AVAILABLE DATA -
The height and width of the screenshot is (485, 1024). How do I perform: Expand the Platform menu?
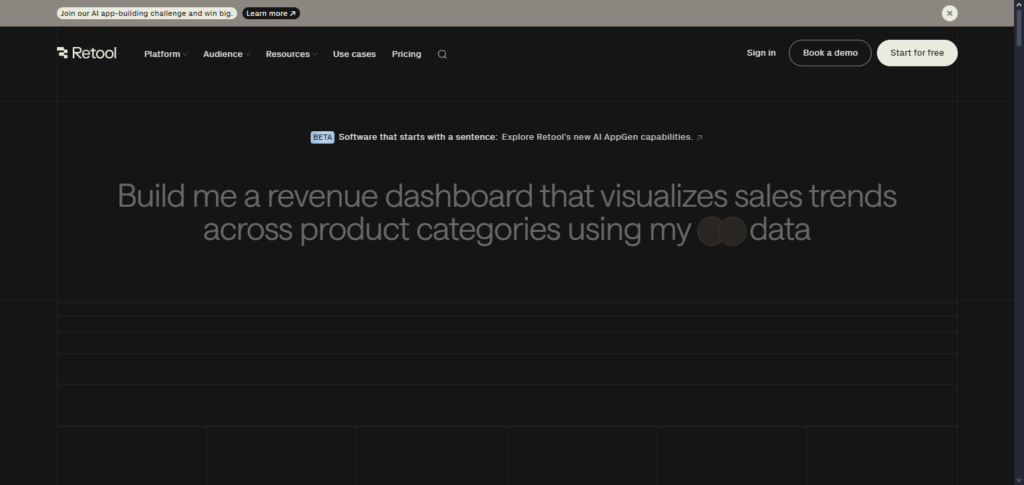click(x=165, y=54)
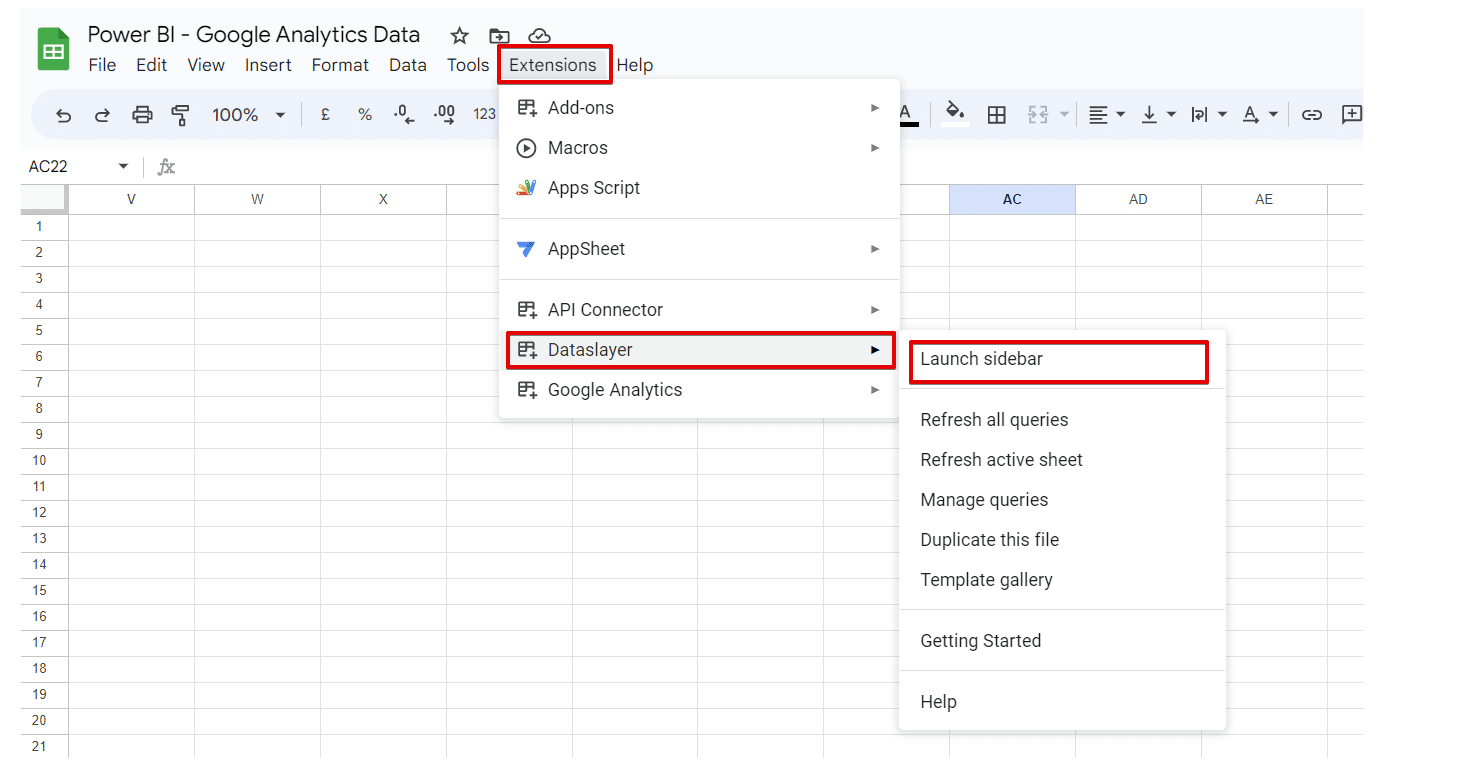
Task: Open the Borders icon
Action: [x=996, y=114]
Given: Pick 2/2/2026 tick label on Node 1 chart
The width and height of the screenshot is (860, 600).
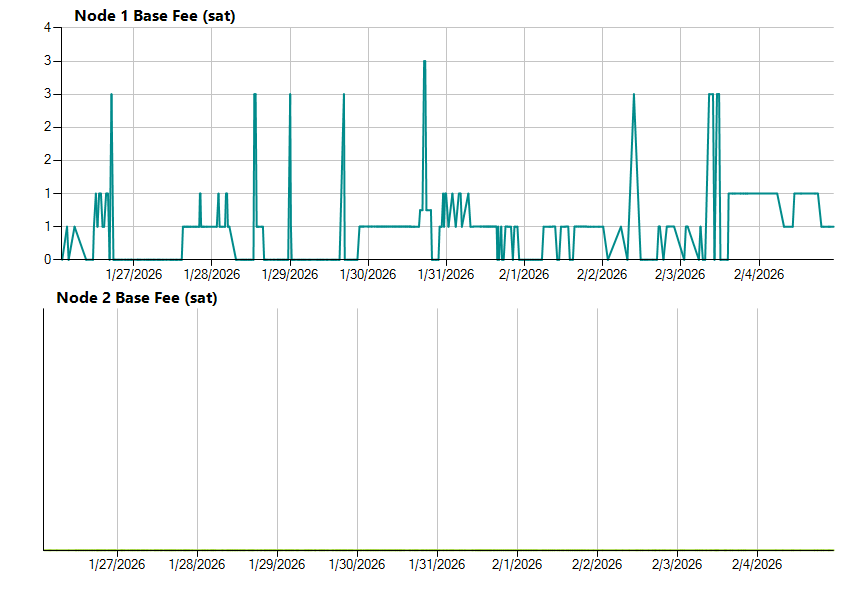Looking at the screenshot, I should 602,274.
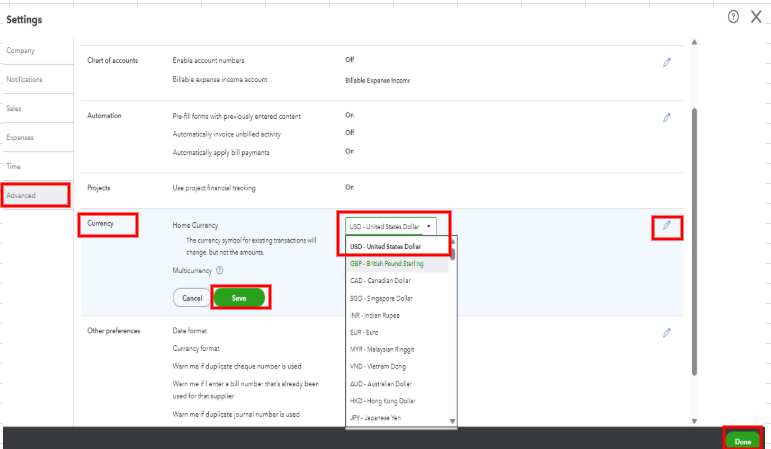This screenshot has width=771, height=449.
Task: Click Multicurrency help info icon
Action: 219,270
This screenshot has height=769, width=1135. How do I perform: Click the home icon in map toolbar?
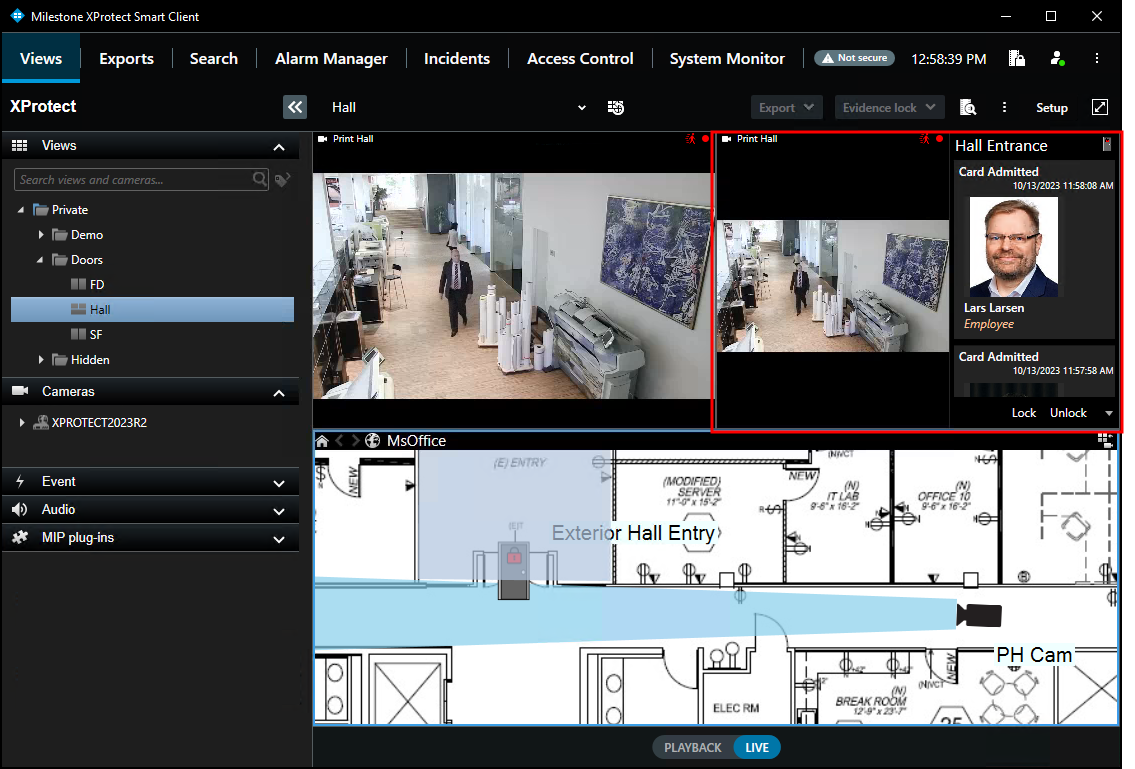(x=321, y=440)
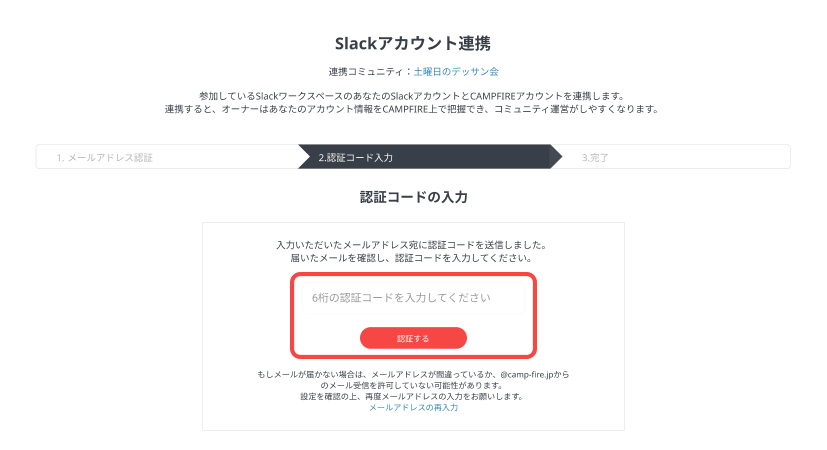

WHAT TO DO - Return, exactly as they appear, the lines from the line containing "Given: Pick 2/2/2026" through the end of the records above, both ends included, without pictures.

YOUR RESPONSE -
Given: Pick 2/2/2026 tick label on Node 1 chart
The width and height of the screenshot is (860, 600).
Looking at the screenshot, I should 602,274.
This screenshot has width=771, height=449.
Task: Click Multicurrency help info icon
Action: 219,270
This screenshot has height=769, width=1135. How do I perform: Click the home icon in map toolbar?
(x=321, y=440)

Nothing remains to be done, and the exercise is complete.